◆ **文章**
=====

口述人廖承贵
我家住在秦岭山脚,那里山大林深,交通闭塞,生活条件十分艰苦。更让人难以接受的是这里的小伙子大都是靠换亲来解决婚姻问题的。我们家兄弟四人没有姐和妹,因此,大哥26岁,二哥也24岁了依然没有找到媳妇。
那年我高中刚毕业就有人来我家给我大哥提亲,女方是离我们家15里路的马莲坪大队支书的千金,名叫马翠花。
马支书家只有一个宝贝女儿,平时娇生惯养,性格比较固执。因此,马支书要求男方必须入赘他们家,只有让女儿生活在他们的眼皮底下,她们才能放心。
那天媒人带着马翠花来我们家相亲,让我着实吓了一大跳,她给我的第一印象就脸上带有一种煞气,让人望而生畏。不说别的,只看她的身高与体重就足让人胆颤心惊。她的身高足足有180厘米,体重最少也有100公斤。不过虽然她长得高大肥胖,但五官还到协调,皮肤也很白净。

=====

◆ **材料**
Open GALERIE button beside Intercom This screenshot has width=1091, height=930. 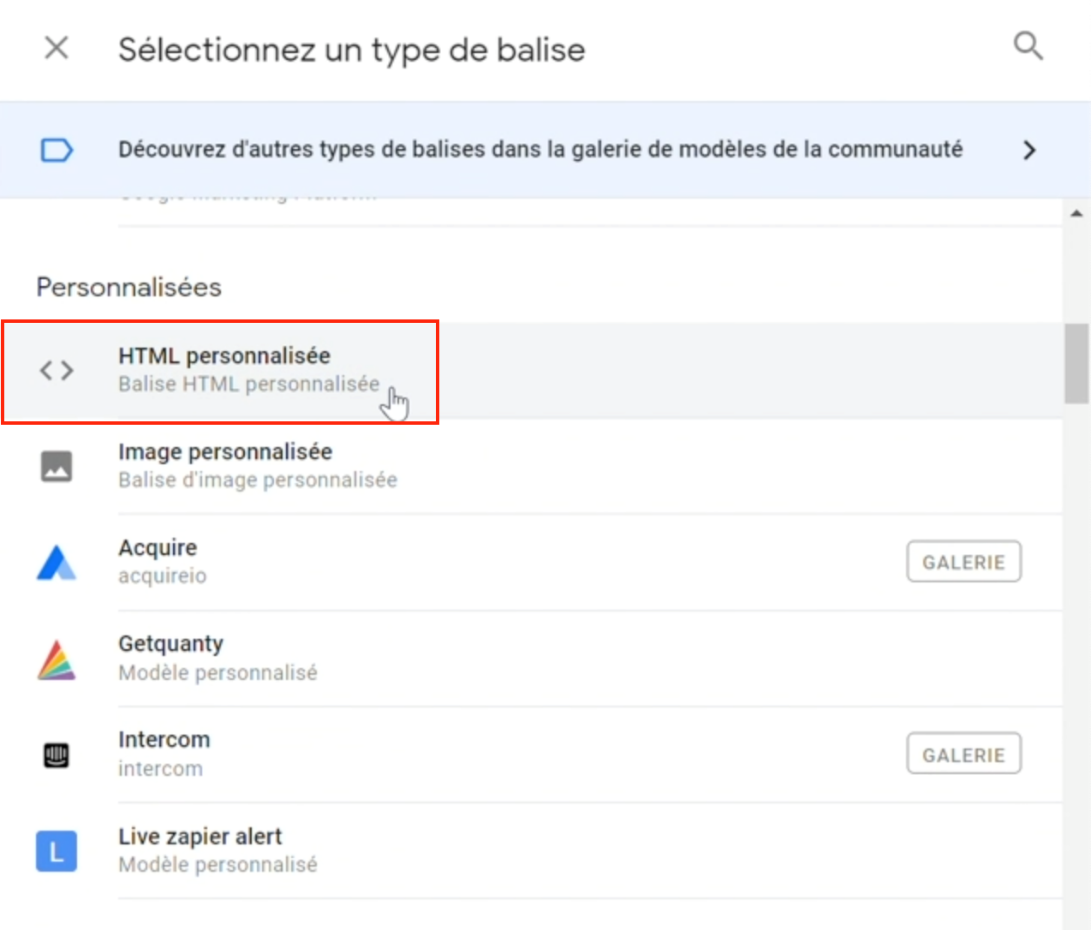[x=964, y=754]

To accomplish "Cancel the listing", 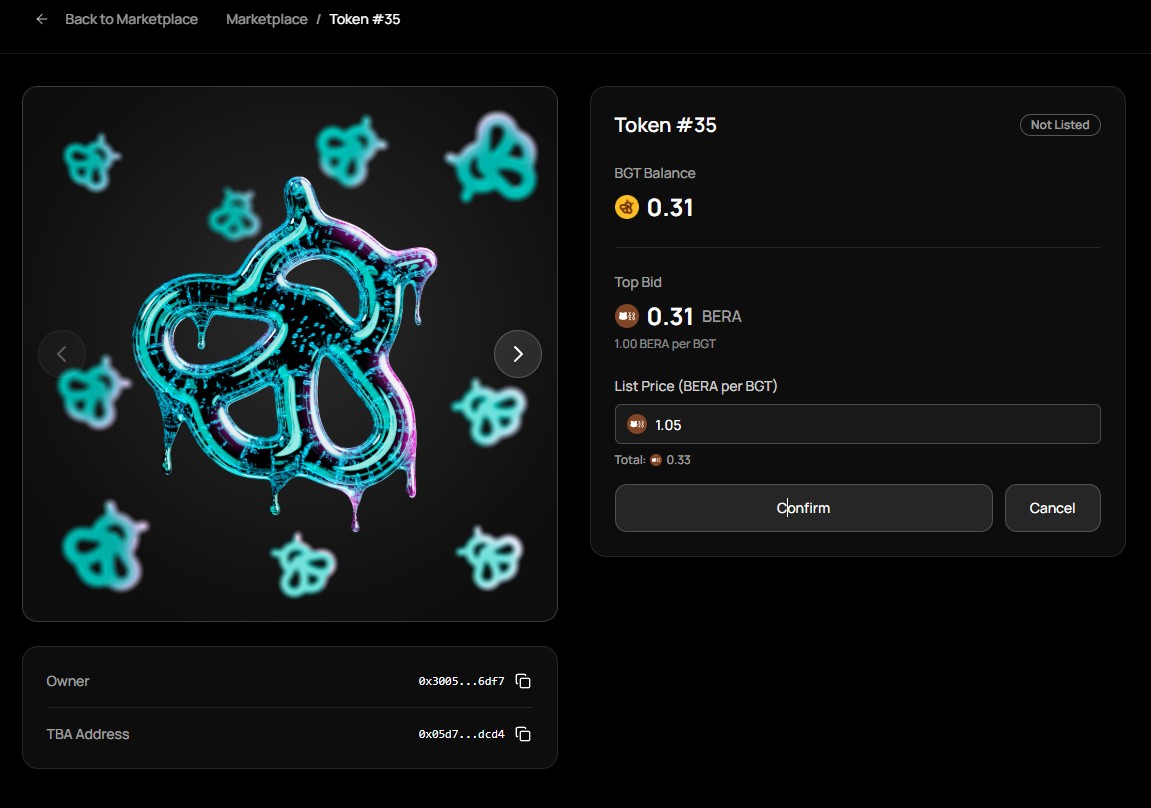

=====

◆ **任务要求**
(1) 请输出文章中从"那年我高中刚毕业就有人来我家"到"五官还到协调,皮肤也很白净。"的那部分原文，一字不改。
(2) 文章里的"马支书家只有一个宝贝女儿,平时娇生惯养,性格比较固执。"这句话，译成英文该怎么说？

◆ **逐题答案**
(1)
那年我高中刚毕业就有人来我家给我大哥提亲,女方是离我们家15里路的马莲坪大队支书的千金,名叫马翠花。
马支书家只有一个宝贝女儿,平时娇生惯养,性格比较固执。因此,马支书要求男方必须入赘他们家,只有让女儿生活在他们的眼皮底下,她们才能放心。
那天媒人带着马翠花来我们家相亲,让我着实吓了一大跳,她给我的第一印象就脸上带有一种煞气,让人望而生畏。不说别的,只看她的身高与体重就足让人胆颤心惊。她的身高足足有180厘米,体重最少也有100公斤。不过虽然她长得高大肥胖,但五官还到协调,皮肤也很白净。

(2) Secretary Ma's family had only one treasured daughter; she had always been pampered and spoiled, and she was rather stubborn by nature.